Premium
Simultaneous Application of Arylmethylene Acetal and Butane Diacetal Groups for Protection of Hexopyranosides: Synthesis and Chemoselective Ring‐Opening Reactions
Author(s) -
Herczeg Mihály,
Demeter Fruzsina,
Mező Erika,
Pap Máté,
Borbás Anikó
Publication year - 2015
Publication title -
european journal of organic chemistry
Language(s) - English
Resource type - Journals
SCImago Journal Rank - 0.825
H-Index - 155
eISSN - 1099-0690
pISSN - 1434-193X
DOI - 10.1002/ejoc.201500732
Subject(s) - acetal , chemistry , regioselectivity , ether , reagent , ring (chemistry) , methylene , medicinal chemistry , stereochemistry , organic chemistry , catalysis
The reductive cleavage of 4,6‐ O ‐arylmethylene acetals of hexopyranosides is an effective method for the regioselective formation of a benzyl‐type ether at either the C‐4 or the C‐6 hydroxyl group. The compatibility of this method with Ley's butane diacetal (BDA) protection was studied. 4,6‐ O ‐(2‐Naphthyl)methylene, benzylidene, and p ‐methoxybenzylidene acetals were introduced to 2,3‐ O ‐BDA‐protected gluco‐ and galactosides, and the bis‐acetalated products were subjected to reductive acetal openings with different reagents.

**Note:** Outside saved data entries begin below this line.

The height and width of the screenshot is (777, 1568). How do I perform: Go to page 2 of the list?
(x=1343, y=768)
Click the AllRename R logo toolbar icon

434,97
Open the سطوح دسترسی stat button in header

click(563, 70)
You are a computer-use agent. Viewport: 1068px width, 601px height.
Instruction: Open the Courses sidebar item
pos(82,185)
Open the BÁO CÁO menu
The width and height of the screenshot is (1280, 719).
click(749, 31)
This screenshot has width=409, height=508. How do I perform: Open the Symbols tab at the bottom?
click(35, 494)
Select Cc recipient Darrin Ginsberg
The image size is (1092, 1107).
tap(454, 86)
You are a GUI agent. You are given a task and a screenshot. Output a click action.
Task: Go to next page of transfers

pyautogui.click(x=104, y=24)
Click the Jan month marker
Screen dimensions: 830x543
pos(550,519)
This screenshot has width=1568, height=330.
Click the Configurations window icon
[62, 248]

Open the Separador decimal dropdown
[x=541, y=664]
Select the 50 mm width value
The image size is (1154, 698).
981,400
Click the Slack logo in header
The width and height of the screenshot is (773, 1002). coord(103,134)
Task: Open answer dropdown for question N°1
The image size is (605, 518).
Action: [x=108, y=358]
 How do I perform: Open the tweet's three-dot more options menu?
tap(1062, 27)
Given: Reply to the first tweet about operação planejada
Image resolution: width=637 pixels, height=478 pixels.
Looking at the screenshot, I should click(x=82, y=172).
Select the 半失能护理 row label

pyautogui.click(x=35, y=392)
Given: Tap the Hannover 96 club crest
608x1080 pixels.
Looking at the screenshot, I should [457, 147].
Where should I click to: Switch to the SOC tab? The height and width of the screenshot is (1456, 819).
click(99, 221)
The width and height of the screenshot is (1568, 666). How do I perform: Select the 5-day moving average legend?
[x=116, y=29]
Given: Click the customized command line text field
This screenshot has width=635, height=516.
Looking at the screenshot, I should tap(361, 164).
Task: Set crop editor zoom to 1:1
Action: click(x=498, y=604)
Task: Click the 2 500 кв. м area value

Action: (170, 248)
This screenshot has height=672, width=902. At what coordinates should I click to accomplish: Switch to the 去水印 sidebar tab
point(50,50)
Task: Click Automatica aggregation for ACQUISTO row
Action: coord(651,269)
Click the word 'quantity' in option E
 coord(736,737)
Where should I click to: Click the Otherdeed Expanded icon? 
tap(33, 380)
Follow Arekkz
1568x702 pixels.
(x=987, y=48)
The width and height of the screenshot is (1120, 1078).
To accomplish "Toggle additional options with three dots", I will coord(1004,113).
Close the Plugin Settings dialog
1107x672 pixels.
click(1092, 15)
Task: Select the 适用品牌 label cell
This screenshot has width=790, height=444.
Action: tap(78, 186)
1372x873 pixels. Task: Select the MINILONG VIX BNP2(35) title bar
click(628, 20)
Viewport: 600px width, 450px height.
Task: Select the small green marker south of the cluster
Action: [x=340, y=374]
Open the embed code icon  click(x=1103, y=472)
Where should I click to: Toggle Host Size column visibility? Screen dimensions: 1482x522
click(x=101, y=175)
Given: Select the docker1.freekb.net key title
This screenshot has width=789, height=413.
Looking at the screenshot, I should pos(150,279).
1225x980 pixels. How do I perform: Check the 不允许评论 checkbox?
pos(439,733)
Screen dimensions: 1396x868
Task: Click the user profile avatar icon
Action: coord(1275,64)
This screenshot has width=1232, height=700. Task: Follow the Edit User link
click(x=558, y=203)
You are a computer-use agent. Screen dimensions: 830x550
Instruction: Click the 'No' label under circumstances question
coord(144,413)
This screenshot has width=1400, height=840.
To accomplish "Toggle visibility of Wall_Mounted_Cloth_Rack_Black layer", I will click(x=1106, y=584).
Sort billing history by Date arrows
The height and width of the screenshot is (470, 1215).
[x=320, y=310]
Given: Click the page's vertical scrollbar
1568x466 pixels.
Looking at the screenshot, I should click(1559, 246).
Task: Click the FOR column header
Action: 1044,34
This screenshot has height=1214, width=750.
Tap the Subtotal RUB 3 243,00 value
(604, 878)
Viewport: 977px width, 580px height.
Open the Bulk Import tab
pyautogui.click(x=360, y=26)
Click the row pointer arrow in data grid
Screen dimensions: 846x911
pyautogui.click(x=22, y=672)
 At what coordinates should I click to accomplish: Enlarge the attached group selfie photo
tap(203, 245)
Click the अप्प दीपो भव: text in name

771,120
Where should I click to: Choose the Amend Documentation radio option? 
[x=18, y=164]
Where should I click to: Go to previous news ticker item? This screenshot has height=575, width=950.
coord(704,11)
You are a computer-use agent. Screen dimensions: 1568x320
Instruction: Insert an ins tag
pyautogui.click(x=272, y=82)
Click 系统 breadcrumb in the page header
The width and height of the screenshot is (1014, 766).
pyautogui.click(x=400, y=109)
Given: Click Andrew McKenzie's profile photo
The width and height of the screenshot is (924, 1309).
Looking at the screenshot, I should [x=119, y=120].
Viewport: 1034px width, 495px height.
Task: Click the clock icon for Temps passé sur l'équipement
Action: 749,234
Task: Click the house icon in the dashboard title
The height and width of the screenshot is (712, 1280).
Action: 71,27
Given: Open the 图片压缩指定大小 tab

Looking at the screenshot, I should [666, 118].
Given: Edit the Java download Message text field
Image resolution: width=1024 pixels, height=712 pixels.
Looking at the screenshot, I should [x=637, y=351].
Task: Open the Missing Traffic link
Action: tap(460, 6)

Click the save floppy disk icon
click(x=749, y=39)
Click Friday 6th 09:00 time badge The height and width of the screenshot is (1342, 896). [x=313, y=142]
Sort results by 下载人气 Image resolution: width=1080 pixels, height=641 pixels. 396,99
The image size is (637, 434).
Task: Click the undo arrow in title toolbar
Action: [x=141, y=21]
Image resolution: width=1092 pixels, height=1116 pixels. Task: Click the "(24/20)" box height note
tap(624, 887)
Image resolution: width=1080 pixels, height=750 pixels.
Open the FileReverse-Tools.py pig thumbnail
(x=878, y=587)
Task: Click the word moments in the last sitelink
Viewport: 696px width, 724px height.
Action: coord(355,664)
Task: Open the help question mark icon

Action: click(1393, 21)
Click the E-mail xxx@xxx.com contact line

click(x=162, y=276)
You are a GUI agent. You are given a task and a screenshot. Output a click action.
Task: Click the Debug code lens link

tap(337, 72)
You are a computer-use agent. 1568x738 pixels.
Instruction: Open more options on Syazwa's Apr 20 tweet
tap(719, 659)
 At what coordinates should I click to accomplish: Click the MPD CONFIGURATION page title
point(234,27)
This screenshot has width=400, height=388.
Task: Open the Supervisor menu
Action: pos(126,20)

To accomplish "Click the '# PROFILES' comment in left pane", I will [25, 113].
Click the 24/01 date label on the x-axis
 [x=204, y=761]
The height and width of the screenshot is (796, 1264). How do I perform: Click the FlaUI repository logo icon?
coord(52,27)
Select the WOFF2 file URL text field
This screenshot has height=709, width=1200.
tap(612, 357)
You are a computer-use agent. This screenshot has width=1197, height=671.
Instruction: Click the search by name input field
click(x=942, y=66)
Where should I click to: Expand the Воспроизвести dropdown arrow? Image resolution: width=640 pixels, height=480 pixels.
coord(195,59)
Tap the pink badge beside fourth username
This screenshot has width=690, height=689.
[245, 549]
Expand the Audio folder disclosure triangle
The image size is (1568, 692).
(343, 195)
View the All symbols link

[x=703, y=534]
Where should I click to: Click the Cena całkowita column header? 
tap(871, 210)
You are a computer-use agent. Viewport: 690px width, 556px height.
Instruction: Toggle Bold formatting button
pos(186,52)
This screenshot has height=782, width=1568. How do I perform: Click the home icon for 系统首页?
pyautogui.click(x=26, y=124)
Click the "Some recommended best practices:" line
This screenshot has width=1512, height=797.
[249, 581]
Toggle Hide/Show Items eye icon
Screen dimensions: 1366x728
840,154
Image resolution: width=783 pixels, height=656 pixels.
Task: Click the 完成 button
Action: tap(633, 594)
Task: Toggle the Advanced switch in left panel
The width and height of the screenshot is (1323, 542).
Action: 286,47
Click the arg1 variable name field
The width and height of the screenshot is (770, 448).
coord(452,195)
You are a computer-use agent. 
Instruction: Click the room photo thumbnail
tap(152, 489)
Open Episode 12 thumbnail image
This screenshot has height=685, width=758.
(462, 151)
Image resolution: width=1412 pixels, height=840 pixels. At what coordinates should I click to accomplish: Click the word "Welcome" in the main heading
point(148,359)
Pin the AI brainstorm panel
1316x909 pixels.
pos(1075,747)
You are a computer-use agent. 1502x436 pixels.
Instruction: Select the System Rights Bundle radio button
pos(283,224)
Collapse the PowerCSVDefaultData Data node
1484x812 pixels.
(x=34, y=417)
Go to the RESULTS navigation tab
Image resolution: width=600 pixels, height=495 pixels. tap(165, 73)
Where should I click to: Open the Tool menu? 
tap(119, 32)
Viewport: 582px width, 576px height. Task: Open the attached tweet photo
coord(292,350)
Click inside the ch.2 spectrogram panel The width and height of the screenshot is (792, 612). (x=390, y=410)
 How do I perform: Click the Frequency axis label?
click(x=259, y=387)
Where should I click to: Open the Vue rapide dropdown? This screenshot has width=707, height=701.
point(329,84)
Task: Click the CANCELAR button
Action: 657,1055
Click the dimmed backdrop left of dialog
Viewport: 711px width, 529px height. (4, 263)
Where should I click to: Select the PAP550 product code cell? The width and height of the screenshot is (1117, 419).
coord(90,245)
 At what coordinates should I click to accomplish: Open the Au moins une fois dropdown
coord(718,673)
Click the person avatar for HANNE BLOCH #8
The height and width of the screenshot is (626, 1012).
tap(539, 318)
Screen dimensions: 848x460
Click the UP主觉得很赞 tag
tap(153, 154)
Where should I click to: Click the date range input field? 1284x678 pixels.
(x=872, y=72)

LiAlH 4 –AlCl 3 reduced the 4,6‐acetals with complete chemo‐ and regioselectivity to give the corresponding 4‐ O ‐ethers. The use of Et 3 SiH–BF 3 · Et 2 O led to a mixture of differently reduced products, because transformation of the 4,6‐acetal into the related 6‐ O ‐ether and reduction of the BDA system into a butane‐2,3‐diyl group took place competitively. BH 3 · NMe 3 –AlCl 3 selectively cleaved the 4,6‐acetal ring to give the 6‐ O ‐ethers as the major or exclusive products.